I think so. For an example, try picturing Eden, a little garden in the midst of a world of pain (Adam and Eve were hardly alone in the world), with a river flowing out of it. Revelation describes this river as flowing out from the throne of God. The river divides into four smaller rivers; “four” symbolizes completeness, as the pure water of Eden flows out to the four corners of the earth. Does this describe the Kingdom of Heaven that you have in mind, as you picture God’s will for this world? (Think spiritually, not in a natural sense.)

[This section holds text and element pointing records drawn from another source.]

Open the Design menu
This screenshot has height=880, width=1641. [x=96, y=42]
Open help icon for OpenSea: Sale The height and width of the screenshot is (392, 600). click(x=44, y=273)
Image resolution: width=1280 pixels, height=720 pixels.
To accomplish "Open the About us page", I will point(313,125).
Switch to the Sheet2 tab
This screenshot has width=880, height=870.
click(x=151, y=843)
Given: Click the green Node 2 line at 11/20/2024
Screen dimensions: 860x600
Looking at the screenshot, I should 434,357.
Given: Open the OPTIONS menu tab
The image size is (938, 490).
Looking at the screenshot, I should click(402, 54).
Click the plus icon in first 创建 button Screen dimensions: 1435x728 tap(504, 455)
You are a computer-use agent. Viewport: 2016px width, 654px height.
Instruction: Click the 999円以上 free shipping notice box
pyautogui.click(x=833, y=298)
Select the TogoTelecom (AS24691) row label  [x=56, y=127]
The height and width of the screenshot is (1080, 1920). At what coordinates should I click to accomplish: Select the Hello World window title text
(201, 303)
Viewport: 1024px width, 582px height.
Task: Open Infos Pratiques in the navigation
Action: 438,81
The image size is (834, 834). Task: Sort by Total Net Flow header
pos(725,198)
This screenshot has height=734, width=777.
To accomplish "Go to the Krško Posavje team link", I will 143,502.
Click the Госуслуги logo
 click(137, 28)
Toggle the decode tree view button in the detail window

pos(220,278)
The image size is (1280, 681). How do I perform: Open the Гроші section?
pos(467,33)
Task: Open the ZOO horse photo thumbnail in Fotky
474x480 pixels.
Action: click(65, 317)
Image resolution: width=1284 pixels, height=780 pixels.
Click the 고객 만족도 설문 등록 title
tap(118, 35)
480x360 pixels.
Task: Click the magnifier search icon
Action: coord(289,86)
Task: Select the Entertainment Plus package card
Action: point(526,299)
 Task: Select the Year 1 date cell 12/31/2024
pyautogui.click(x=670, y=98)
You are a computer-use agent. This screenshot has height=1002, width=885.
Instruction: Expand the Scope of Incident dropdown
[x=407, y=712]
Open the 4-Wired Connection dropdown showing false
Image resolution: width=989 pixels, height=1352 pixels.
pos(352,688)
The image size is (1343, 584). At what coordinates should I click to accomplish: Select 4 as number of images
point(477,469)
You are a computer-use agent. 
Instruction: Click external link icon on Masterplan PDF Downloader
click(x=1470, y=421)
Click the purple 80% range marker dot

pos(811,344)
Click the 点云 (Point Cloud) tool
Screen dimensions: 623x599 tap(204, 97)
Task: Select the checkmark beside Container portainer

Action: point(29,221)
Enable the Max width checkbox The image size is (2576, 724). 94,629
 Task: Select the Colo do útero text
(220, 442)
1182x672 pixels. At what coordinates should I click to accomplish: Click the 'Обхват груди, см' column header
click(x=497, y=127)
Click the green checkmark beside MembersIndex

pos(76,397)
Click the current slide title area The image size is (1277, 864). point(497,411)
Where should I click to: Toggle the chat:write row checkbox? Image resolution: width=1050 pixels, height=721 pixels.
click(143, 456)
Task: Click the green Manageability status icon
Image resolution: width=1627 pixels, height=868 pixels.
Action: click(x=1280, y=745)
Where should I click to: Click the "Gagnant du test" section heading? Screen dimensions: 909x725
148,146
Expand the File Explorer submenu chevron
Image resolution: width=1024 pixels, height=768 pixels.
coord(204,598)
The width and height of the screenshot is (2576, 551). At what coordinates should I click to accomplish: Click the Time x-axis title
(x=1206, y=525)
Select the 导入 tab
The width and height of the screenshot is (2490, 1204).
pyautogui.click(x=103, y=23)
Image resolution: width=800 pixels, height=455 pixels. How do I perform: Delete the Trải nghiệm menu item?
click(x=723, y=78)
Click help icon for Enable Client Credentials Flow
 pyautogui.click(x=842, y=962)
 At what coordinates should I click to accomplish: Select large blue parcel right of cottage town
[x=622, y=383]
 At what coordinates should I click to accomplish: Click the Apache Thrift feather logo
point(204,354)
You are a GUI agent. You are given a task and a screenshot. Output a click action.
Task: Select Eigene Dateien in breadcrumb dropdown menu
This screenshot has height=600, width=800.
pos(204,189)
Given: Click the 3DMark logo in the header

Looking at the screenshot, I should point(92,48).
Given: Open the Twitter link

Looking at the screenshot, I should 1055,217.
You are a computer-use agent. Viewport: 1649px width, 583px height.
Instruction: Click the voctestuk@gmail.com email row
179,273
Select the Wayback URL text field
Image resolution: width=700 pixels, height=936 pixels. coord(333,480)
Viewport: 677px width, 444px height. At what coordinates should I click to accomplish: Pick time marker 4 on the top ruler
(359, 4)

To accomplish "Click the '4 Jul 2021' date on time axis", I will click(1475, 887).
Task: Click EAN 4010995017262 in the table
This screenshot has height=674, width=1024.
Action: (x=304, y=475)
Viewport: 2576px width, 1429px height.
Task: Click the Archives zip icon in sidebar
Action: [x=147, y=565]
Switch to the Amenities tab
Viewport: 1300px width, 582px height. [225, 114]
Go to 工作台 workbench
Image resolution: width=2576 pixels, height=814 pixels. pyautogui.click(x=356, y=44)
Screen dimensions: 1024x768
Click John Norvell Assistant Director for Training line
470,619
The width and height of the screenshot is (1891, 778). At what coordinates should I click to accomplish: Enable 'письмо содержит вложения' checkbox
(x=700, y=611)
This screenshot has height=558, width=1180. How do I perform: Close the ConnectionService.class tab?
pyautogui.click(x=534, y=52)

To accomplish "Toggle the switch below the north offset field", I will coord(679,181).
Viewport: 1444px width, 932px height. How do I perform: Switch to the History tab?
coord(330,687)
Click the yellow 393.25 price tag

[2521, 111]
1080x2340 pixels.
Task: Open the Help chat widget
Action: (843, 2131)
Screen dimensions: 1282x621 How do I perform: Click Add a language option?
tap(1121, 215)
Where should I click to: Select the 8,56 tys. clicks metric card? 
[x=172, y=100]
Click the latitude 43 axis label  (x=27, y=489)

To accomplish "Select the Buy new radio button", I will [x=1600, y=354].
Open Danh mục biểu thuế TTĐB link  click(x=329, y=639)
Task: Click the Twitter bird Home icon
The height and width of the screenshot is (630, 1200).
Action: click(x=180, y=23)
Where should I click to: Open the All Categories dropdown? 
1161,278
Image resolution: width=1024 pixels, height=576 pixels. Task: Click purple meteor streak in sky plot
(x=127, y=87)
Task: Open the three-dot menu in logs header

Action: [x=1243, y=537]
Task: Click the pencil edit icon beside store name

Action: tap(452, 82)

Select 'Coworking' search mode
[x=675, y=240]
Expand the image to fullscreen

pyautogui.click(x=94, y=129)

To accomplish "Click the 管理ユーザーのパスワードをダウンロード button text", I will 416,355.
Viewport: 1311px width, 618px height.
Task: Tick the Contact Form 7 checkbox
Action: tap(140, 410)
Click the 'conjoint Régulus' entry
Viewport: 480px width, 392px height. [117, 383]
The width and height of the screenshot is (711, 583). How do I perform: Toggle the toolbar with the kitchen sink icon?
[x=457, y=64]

Martin Pierce is a relatively conservative Christian—for example, he adheres to traditional authorship of the New Testament, but thinks it’s silliness to believe in young-earth creationism against overwhelming evidence—yet he is not very enamored of the current trend of Biblical literalism. This is not to say that Pierce doesn’t take the Bible seriously or that his interpretation is extreme. In my opinion, it’s not. He simply believes the Bible’s real purpose is in its theology, not its history. He subscribes to partial preterism (meaning that most, but not all, of the bible’s prophecies such as the Day of the Lord came to pass as expected in the first century) and post-millennialism (meaning, in this case, that Jesus will come back yet a third time).

More than anything else, this perspective means Christians who live with their head tilted skyward waiting for the return of Christ should instead lower their gaze to a world that needs their attention. It only takes a small number of Christians to make a difference, but they must be faithful. The parable of the ten virgins helps explain how we should view the earth. The five foolish virgins weren’t condemned for not being ready—indeed, they WERE ready at precisely the right time—but they were condemned for being unprepared for an unexpected delay in the coming of the bridegroom. Likewise, we should never approach life as if we’ll only be around for a few more years, as this only encourages improper stewardship of the earth.

So is this the “right” way to read Genesis? Did its author(s) intend for us to recognize the various chiasms and parallelisms in its text? Do symbolism, metaphor and typology play as large a role as Pierce describes? Heck if I know, but I do know I enjoyed the study. It’s a fascinating and meaningful way to make sense of a book that many may otherwise find full of only antiquated myth.

Pierce’s book is a call to return to the state of purity and blessedness that existed in the garden of Eden. That requires unity, but the Eden Pierce imagines is Christian unity, not worldwide unity. And for this, he has a plan. A governing council of perhaps seventy elders would represent and unify the various denominations, while keeping a strict watch for heresy. Each would be in agreement with at least the Nicene Creed and the Apostles’ Creed, and no dispensationalists or literalists (such as young-earth creationists) would be allowed to hold a position on the council. The represented denominations would be governed so that sinful practices such as homosexuality would never be tolerated. A Christian court would be established, as this world needs Christian representation in such issues as divorce and child custody. Yeah, you can guess it ended on a “strongly disagree” note for me … but I still recommend the book as insightful and interesting.